Still, how do we get anywhere near 13ms for 60+ million JDBC API invocations? Well, we're obviously running against a stub implementation, so the JIT is doing a lot of inlining. However, the same inlining at the stub-level is occurring for BoneCP in the benchmark. So, no inherent advantage to us.

But inlining is part of the equation, and we will say that BoneCP has at least 10 methods that are flagged as "hot" by the JVM that the JIT considers too large to inline. And at least two of these are critical path. HikariCP has none. Additionally, some of the features in BoneCP require it to do much more work. Which brings us to another topic...

Scheduler quanta

Some light reading. TL;DR Obviously, when you're running 400 threads "at once", you aren't really running them "at once" unless you have 400 cores. The operating system, using N cores, switches between your threads giving each a small "slice" of time to run called a quantum.

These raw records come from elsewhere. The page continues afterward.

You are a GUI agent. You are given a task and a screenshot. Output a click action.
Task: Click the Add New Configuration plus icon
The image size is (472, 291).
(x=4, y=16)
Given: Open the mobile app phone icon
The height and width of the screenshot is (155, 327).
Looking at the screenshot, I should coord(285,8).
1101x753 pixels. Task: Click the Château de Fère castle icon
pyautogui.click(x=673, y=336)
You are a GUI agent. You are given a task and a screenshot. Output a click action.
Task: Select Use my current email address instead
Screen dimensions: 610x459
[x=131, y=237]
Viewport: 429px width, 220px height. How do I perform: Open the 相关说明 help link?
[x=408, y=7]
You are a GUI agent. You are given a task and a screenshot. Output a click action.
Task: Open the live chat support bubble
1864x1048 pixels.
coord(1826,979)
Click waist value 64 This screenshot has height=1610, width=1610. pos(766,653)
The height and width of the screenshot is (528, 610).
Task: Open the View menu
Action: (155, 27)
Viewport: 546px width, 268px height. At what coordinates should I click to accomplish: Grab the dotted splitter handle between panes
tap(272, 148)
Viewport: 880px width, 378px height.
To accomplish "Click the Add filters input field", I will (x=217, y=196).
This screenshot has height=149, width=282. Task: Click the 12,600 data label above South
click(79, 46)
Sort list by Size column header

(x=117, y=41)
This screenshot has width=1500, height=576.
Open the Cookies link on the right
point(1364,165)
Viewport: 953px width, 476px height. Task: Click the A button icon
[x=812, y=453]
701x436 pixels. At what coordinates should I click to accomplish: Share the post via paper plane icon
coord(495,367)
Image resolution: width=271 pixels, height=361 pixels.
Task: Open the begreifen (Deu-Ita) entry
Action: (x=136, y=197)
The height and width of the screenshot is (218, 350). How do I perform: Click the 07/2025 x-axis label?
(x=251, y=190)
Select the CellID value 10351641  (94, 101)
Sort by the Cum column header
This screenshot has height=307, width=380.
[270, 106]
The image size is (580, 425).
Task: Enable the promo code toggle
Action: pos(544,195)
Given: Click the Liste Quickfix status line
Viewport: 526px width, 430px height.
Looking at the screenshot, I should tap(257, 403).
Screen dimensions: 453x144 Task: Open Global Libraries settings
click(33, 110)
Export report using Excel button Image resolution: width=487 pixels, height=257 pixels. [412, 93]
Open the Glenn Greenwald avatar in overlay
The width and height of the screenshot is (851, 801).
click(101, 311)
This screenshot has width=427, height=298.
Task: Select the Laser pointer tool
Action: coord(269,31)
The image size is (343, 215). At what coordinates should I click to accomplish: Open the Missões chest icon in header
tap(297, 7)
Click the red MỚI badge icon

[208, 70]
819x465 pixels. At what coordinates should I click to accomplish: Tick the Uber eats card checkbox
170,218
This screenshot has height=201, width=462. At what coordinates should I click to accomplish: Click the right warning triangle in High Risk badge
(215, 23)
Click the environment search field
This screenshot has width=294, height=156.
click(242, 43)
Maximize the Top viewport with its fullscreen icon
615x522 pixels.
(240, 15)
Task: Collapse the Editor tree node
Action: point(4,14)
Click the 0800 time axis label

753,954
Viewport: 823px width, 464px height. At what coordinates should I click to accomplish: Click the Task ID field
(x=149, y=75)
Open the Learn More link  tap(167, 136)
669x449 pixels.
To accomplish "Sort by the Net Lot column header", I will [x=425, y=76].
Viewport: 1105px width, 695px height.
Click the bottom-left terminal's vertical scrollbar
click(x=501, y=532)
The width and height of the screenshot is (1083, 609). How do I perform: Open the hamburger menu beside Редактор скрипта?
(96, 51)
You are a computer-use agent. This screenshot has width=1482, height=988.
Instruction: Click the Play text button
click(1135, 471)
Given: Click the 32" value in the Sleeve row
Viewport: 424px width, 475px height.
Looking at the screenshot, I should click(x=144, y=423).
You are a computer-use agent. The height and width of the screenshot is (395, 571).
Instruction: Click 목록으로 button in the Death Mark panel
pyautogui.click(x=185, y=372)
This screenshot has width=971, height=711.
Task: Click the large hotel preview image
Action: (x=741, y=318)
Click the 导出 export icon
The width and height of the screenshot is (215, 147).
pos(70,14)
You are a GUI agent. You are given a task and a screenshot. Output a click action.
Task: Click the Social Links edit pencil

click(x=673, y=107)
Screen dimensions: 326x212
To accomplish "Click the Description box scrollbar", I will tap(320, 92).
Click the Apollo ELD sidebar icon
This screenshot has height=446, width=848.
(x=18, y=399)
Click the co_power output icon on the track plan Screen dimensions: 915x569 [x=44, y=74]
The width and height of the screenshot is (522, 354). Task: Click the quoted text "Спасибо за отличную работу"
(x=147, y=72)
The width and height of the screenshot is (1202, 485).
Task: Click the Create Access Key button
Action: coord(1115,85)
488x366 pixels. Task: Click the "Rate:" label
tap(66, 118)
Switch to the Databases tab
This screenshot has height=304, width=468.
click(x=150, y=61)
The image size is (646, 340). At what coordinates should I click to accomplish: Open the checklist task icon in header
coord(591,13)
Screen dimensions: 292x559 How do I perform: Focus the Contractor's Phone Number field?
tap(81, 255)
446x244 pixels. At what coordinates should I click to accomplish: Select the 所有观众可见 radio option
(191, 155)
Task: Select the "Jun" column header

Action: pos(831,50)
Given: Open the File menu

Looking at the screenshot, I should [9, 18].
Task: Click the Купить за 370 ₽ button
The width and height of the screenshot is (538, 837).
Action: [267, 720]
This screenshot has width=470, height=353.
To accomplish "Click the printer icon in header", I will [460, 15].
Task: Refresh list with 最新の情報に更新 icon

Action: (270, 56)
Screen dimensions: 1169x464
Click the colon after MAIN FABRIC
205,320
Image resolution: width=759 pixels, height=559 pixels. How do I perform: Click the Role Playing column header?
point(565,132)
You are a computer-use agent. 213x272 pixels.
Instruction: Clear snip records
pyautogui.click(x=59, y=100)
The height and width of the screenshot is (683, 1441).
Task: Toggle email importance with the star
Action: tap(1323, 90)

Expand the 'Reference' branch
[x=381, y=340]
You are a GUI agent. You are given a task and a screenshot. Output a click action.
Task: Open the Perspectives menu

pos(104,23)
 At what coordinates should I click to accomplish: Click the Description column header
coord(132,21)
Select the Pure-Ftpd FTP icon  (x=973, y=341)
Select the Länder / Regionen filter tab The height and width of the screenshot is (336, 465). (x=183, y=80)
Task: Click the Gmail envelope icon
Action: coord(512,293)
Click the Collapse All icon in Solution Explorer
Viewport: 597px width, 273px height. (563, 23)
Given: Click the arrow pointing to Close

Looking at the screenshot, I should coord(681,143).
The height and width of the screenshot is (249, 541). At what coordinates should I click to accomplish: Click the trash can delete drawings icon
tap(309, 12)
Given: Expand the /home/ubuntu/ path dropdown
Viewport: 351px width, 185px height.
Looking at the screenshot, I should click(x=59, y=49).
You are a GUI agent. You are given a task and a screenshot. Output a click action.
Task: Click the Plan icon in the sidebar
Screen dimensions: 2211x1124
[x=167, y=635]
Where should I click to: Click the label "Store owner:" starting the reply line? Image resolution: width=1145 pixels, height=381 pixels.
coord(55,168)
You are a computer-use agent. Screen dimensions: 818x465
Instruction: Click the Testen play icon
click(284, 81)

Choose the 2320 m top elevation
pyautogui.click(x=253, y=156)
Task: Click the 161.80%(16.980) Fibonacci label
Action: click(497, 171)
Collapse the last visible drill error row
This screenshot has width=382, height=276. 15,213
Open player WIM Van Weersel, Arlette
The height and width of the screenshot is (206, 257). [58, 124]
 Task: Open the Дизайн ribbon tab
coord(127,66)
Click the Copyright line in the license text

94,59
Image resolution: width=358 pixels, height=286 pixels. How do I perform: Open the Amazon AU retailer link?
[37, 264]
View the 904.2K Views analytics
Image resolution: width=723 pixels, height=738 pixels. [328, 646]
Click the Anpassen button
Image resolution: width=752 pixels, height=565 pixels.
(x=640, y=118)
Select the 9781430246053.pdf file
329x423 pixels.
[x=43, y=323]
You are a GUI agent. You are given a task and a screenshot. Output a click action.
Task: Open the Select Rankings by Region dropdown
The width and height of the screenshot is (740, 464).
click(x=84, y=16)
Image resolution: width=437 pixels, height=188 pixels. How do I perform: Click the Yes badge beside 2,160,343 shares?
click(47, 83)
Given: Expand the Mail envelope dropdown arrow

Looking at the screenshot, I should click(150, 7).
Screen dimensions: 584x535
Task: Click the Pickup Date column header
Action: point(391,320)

But with 400 threads, when your time runs out (as a thread) it may be a "long time" before the scheduler gives you a chance to run again. With this many threads, if a thread cannot complete what it needs to get done during its time-slice, well, there is a performance penalty to be paid. And not a small one.

In the MixedBench benchmark, because we have combed through HikariCP, crushing and optimizing the critical code paths, HikariCP can fully execute 60+ million JDBC invocations against the stub-JDBC classes within a single "quantum".

Which brings us to...

CPU Cache-line Invalidation

Another big hit incurred when you can't get your work done in a quanta is CPU cache-line invalidation. If your thread is preempted by the scheduler, when it does get a chance to run again all of the data it was frequently accessing is likely no longer in the core's L1 or core-pair L2 cache. Even more likely because you have no control over which core you will be scheduled on next.


Can we go faster?

Probably. Our original goal was to reach low single digit millisecond times or even sub-millisecond times for 60+ million JDBC API invocations, and that goal still remains.